Carnelian (or Cornell red) is a color named after the carnelian variety of the mineral chalcedony. This semi-precious gemstone is noted for its rich shade of reddish-brown.

The first recorded use of Carnelian as a color name in English was in 1899. Cornell's color is referred to as Cornelian (an alternate spelling of the mineral carnelian) in the World Almanac of 1892 and the Living Church Annual and Whittaker's Churchman's Almanac of 1896.

Carnelian in culture

School colors
 The official school colors of Cornell University are carnelian and white.

Buildings
 The Carnelian Room was a luxury restaurant that was once located on the 52nd (top) floor of the 555 California Street Building, formerly the Bank of America Center, in San Francisco, California. The restaurant was so named because 555 California Street is a building whose outer cladding is composed of carnelian colored granite.
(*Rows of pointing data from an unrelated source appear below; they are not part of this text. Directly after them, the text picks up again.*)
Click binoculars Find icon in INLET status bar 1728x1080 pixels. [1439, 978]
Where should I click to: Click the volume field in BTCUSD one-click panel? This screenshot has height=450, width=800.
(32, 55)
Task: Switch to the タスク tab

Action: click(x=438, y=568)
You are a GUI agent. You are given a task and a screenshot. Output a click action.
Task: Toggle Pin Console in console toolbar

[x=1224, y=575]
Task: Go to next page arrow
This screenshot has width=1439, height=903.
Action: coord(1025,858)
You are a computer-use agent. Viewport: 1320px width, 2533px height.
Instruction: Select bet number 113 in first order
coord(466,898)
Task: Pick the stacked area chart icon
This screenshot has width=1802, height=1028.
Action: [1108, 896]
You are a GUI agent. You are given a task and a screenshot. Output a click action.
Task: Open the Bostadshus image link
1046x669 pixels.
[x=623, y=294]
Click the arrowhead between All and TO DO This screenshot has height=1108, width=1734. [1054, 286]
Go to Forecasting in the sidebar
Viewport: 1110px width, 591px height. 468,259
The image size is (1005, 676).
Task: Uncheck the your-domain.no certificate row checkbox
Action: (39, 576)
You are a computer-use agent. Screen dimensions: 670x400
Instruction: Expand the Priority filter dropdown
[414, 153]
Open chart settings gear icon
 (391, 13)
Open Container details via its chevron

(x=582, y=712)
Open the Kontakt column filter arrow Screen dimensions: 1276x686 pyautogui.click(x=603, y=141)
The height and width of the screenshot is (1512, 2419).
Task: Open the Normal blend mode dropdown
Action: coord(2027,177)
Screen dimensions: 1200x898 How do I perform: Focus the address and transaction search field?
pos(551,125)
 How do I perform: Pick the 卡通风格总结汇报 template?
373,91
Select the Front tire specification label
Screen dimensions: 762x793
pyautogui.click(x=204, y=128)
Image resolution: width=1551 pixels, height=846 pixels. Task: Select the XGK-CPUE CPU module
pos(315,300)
The restaurant went out of business on 31 December 2009 because of the continuing impact of the financial crisis of 2007–2008. In 2013, the space the restaurant occupied was leased by video game company Supercell.

Business
 In 1898, Herberton Williams, a Campbell Soup Company executive, convinced the company to adopt a carnelian red and bright white color scheme, because he was taken by the crisp carnelian red color of the Cornell University football team's uniforms.

Sports
 Carnelian is the main color of the Los Angeles Angels of Anaheim Major League Baseball (MLB) franchise.